Begin Stored data

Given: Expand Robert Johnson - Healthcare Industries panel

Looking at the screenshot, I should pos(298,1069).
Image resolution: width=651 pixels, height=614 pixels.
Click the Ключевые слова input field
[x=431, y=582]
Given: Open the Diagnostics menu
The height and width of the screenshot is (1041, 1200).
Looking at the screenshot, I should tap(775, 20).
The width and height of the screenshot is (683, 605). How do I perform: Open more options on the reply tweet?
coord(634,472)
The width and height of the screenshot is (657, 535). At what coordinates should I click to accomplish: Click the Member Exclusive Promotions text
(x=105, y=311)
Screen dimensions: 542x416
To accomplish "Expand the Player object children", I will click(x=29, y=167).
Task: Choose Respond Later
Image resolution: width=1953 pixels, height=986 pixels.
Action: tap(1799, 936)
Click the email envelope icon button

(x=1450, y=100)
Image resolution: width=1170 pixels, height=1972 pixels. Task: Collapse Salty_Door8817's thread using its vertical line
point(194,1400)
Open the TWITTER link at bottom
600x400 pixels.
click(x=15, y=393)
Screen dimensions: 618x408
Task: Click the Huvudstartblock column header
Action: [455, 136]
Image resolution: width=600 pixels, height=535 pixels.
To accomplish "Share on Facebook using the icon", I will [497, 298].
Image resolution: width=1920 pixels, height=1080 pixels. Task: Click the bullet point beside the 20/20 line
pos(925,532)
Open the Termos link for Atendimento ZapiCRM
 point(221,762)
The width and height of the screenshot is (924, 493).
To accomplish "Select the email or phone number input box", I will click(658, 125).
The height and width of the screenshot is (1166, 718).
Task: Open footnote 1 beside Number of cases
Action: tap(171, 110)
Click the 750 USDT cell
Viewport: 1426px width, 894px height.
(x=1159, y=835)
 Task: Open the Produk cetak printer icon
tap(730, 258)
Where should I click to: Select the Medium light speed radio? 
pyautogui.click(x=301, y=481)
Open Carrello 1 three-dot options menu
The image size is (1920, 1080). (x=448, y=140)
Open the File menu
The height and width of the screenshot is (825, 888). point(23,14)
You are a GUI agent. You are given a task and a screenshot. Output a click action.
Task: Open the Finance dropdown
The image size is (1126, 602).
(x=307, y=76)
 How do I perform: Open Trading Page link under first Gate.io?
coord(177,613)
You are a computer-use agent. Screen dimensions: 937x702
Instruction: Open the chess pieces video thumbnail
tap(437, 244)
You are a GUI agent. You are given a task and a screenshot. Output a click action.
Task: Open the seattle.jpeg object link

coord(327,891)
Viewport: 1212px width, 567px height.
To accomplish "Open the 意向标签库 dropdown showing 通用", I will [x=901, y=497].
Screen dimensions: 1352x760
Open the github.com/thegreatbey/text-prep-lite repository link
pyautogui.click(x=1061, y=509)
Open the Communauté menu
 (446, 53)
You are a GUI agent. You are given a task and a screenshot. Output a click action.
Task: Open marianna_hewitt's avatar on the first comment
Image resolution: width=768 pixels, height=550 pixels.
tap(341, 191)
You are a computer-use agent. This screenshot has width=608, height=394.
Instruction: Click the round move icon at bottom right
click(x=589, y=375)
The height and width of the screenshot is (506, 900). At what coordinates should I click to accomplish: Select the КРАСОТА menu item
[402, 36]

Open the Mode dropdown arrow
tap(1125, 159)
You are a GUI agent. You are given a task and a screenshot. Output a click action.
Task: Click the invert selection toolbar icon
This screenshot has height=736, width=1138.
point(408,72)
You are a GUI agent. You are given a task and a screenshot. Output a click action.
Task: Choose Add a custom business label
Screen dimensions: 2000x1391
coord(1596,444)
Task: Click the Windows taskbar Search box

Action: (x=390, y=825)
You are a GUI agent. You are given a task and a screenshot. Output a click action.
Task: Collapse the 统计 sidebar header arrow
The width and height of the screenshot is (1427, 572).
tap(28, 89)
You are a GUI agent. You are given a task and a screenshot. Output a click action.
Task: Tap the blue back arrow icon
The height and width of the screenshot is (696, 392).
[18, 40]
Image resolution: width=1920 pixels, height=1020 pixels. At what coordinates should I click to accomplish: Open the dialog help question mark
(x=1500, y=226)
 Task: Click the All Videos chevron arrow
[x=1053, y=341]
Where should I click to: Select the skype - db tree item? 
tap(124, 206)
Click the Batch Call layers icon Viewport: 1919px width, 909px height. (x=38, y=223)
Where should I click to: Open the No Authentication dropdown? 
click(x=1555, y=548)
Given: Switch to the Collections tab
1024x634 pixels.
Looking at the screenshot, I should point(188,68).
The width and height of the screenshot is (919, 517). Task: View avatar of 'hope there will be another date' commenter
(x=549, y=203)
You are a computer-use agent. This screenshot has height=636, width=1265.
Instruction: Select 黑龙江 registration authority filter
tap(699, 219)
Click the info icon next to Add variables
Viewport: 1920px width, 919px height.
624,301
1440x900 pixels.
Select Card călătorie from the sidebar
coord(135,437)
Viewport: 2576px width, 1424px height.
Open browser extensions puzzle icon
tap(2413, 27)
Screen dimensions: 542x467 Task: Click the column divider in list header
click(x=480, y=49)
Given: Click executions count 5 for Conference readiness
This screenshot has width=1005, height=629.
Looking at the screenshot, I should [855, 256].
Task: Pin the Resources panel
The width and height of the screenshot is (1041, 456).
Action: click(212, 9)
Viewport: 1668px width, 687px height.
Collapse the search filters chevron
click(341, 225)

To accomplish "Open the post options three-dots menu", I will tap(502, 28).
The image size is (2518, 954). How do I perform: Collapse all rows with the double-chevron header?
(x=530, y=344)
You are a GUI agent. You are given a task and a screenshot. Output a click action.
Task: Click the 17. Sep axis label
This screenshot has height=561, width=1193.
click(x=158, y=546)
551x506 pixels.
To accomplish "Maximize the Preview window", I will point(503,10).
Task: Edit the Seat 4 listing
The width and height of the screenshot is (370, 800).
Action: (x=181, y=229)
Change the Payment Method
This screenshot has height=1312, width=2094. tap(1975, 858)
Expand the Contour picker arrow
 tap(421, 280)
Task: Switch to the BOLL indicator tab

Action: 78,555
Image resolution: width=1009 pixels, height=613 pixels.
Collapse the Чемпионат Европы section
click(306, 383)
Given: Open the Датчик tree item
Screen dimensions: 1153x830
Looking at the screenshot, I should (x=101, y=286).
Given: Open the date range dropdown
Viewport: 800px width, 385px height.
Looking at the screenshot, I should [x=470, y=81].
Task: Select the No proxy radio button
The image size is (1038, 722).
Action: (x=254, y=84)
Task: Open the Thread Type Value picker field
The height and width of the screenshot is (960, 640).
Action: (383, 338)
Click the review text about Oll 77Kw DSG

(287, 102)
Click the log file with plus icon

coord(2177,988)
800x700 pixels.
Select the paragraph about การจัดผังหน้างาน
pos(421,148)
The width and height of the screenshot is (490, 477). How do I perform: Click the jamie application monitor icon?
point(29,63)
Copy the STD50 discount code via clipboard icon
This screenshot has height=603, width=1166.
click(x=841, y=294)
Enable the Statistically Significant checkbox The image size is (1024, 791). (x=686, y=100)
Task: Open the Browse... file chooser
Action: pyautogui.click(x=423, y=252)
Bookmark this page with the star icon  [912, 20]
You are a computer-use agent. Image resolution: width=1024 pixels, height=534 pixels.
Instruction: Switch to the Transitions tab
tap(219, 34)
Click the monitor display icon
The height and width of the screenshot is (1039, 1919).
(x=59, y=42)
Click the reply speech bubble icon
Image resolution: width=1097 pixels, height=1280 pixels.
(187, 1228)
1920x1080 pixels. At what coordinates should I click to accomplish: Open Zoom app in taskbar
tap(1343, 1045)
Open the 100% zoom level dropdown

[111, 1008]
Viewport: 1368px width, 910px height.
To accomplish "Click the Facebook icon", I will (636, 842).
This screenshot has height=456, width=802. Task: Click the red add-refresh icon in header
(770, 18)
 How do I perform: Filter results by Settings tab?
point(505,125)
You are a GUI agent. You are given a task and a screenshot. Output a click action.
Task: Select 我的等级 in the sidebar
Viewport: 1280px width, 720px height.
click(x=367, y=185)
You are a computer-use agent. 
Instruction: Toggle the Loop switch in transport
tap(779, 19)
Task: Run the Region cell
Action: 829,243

End Stored data

Stated goal: Copy out the data verbatim, from the line containing "Open the 100% zoom level dropdown" through the end of the data, both included.

Output below:
Open the 100% zoom level dropdown

[111, 1008]
Viewport: 1368px width, 910px height.
To accomplish "Click the Facebook icon", I will (636, 842).
This screenshot has height=456, width=802. Task: Click the red add-refresh icon in header
(770, 18)
 How do I perform: Filter results by Settings tab?
point(505,125)
You are a GUI agent. You are given a task and a screenshot. Output a click action.
Task: Select 我的等级 in the sidebar
Viewport: 1280px width, 720px height.
click(x=367, y=185)
You are a computer-use agent. 
Instruction: Toggle the Loop switch in transport
tap(779, 19)
Task: Run the Region cell
Action: 829,243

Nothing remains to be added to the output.